3: Authentication UI
- Can you build a login form with proper UX (password toggle, loading states)?
- Do you understand why error messages should be generic?
- Can you implement "remember me" functionality with different storage strategies?
- Can you create a registration form with real-time validation?
4: Password Validation
- Can you implement a password strength meter with visual feedback?
- Do you understand what makes a password strong?
- Can you validate passwords against common password lists?
- Can you provide helpful feedback to users about password requirements?
5: Dashboard & Session Management
- Can you create a dashboard that checks for active sessions?
- Can you implement session timeout warnings?
- Do you understand how to track session duration and idle time?

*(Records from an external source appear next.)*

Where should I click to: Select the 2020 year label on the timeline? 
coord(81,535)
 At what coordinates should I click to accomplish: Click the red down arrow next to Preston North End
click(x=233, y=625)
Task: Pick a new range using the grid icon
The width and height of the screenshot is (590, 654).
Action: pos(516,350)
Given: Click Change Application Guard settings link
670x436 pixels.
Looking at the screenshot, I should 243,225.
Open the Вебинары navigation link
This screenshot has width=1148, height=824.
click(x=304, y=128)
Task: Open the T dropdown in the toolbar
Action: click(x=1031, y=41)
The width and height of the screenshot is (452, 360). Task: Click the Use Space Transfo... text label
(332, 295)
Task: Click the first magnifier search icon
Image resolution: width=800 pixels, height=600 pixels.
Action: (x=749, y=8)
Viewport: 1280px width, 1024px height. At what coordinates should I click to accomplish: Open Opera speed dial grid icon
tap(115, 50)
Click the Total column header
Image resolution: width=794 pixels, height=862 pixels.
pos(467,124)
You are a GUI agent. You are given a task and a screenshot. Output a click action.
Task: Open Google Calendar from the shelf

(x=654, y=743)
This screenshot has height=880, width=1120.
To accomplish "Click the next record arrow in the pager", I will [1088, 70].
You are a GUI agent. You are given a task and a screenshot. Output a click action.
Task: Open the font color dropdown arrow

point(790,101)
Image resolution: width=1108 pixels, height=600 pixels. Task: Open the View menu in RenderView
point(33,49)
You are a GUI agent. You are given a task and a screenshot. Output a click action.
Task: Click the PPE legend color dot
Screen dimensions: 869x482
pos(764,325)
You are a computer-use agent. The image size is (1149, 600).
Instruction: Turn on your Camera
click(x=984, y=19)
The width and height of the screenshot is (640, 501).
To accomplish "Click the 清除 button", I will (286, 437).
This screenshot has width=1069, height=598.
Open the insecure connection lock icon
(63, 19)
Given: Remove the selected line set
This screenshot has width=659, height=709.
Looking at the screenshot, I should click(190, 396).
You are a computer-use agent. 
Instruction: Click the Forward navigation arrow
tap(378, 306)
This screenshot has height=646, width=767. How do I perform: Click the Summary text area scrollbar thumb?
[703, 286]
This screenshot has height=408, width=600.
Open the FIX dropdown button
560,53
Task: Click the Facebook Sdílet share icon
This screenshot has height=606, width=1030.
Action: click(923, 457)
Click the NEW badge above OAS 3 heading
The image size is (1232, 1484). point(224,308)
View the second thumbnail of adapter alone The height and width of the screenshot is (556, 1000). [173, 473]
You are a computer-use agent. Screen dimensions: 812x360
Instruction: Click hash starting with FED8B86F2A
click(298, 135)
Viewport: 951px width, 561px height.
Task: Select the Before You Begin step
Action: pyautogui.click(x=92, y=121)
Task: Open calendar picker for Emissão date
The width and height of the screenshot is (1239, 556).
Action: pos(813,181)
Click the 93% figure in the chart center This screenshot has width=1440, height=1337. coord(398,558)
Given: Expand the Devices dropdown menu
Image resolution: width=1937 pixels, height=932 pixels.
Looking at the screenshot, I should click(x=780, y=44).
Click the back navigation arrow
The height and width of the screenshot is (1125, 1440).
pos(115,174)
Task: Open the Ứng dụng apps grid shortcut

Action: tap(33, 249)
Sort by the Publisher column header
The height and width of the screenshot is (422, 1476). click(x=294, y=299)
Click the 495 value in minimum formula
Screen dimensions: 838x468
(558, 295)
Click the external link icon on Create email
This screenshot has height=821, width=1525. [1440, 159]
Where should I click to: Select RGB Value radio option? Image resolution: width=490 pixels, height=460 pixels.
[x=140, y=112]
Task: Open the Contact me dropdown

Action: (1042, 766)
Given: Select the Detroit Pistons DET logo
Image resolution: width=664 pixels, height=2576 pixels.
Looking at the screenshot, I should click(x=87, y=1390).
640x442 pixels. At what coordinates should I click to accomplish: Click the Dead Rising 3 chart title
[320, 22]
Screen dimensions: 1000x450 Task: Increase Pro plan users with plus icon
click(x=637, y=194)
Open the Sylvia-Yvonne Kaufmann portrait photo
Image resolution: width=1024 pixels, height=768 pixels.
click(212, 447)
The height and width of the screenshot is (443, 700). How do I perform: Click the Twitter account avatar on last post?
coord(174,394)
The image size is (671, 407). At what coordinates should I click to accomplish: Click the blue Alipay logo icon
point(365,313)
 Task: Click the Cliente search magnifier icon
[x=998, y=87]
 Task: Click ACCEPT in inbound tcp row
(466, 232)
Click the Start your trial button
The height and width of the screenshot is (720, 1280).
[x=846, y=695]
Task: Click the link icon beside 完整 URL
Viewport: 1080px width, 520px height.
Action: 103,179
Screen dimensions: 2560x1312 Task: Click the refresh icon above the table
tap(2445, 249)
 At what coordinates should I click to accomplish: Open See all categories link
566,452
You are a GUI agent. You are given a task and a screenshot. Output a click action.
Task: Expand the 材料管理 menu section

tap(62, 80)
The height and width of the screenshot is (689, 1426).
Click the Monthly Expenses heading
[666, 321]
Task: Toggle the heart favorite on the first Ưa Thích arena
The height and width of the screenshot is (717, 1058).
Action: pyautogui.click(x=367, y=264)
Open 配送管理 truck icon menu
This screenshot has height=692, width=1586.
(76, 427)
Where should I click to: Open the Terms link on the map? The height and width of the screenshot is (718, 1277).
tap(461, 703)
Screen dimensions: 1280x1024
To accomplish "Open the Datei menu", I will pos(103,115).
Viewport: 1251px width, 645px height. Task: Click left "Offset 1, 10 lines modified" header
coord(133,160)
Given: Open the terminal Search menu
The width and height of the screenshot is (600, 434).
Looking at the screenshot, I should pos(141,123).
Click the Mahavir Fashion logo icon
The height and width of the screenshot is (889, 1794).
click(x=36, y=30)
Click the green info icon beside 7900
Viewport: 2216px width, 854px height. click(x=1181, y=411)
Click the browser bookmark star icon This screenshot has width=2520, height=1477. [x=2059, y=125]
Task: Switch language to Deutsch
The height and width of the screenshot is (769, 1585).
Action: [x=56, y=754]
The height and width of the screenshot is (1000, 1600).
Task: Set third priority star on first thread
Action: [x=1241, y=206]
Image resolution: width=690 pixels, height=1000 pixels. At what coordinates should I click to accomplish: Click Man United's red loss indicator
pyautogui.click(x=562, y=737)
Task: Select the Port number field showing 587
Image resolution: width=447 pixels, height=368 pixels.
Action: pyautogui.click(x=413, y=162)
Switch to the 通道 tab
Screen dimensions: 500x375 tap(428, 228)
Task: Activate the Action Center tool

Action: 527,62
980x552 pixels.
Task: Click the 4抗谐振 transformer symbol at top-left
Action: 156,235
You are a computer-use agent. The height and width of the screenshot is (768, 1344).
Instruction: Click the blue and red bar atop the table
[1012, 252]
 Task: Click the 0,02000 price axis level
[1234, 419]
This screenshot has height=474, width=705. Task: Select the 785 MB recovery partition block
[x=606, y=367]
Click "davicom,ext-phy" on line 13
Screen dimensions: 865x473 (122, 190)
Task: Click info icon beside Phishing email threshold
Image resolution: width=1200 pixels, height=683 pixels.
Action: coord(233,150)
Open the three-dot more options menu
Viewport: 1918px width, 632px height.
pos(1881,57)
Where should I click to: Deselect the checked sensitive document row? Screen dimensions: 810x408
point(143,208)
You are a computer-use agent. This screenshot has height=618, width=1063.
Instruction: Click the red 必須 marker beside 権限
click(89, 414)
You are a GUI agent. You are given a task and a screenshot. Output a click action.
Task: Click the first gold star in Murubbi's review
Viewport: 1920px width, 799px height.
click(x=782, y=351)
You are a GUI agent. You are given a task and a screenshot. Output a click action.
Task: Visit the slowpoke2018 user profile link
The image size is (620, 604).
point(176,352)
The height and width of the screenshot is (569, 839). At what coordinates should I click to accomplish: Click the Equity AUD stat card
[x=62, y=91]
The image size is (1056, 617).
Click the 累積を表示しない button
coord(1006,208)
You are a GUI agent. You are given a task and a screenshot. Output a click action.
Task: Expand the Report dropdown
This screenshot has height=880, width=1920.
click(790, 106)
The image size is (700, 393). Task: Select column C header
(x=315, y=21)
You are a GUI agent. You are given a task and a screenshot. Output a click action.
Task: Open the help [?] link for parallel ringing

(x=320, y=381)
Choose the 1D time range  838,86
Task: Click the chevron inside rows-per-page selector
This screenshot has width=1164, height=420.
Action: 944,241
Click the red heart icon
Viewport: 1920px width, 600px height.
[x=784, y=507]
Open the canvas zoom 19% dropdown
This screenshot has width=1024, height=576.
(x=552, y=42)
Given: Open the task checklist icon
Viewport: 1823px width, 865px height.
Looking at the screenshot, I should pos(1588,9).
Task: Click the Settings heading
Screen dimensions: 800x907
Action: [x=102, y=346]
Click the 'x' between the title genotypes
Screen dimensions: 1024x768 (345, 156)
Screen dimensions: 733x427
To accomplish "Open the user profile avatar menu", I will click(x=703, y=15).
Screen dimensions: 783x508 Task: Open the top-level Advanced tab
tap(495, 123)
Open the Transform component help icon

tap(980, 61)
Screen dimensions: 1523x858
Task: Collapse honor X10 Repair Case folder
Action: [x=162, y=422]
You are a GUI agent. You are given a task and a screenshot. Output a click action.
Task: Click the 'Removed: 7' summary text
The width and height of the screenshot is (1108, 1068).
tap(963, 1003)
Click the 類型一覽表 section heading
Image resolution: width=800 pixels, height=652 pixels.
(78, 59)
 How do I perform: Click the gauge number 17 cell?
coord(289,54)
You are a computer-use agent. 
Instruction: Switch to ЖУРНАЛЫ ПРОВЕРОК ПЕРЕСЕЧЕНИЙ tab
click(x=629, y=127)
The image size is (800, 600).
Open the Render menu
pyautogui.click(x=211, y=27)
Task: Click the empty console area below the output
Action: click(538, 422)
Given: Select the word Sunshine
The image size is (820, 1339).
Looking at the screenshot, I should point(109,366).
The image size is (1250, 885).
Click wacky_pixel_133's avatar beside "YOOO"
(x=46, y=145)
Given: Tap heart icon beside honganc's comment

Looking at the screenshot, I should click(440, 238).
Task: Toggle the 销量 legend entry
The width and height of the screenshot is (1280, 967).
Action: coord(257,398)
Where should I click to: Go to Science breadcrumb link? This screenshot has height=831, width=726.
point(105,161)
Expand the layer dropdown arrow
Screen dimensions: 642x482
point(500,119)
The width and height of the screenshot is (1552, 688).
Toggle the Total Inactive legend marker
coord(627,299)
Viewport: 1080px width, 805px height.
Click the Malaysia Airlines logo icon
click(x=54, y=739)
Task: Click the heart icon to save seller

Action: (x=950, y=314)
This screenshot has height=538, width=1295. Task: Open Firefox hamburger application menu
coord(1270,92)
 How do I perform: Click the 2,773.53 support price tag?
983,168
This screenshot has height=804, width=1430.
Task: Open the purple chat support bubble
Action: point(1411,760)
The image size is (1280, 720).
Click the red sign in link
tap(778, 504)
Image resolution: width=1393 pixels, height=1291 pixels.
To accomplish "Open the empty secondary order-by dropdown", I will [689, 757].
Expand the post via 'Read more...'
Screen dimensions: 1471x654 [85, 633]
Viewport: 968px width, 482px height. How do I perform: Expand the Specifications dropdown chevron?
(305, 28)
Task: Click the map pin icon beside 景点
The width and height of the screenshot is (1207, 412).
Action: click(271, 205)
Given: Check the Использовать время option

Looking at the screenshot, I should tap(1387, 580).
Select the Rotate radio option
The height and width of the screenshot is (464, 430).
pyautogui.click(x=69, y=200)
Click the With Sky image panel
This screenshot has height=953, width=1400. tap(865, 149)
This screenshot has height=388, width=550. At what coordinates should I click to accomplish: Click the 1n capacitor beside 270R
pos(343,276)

- Can you handle logout properly (clearing all session data)?
Overall Understanding
- Do you understand the limitations of client-only security?
- Can you explain why server-side validation is essential?
- Do you know which storage mechanism to use in different scenarios?
- Can you articulate the difference between UX and security in authentication?
Critical Limitation Reminder
Everything built in this lesson is client-side only and therefore:
- NOT secure for production use
- Easily bypassed by users
- Vulnerable to XSS attacks
- Missing server-side validation
- Educational demonstration only
Real authentication requires: - Server-side credential validation - Secure password hashing (bcrypt, Argon2) - httpOnly, secure cookies - HTTPS/TLS encryption - CSRF protection - Rate limiting - Multi-factor authentication (MFA)
6. Teacher Notes
Extension Activities
-
Multi-Factor Authentication (MFA) UI
- Add a TOTP code input field
- Simulate email/SMS verification codes
- Build backup code interface
-
OAuth Login Simulation
- Create "Login with Google" button (UI only)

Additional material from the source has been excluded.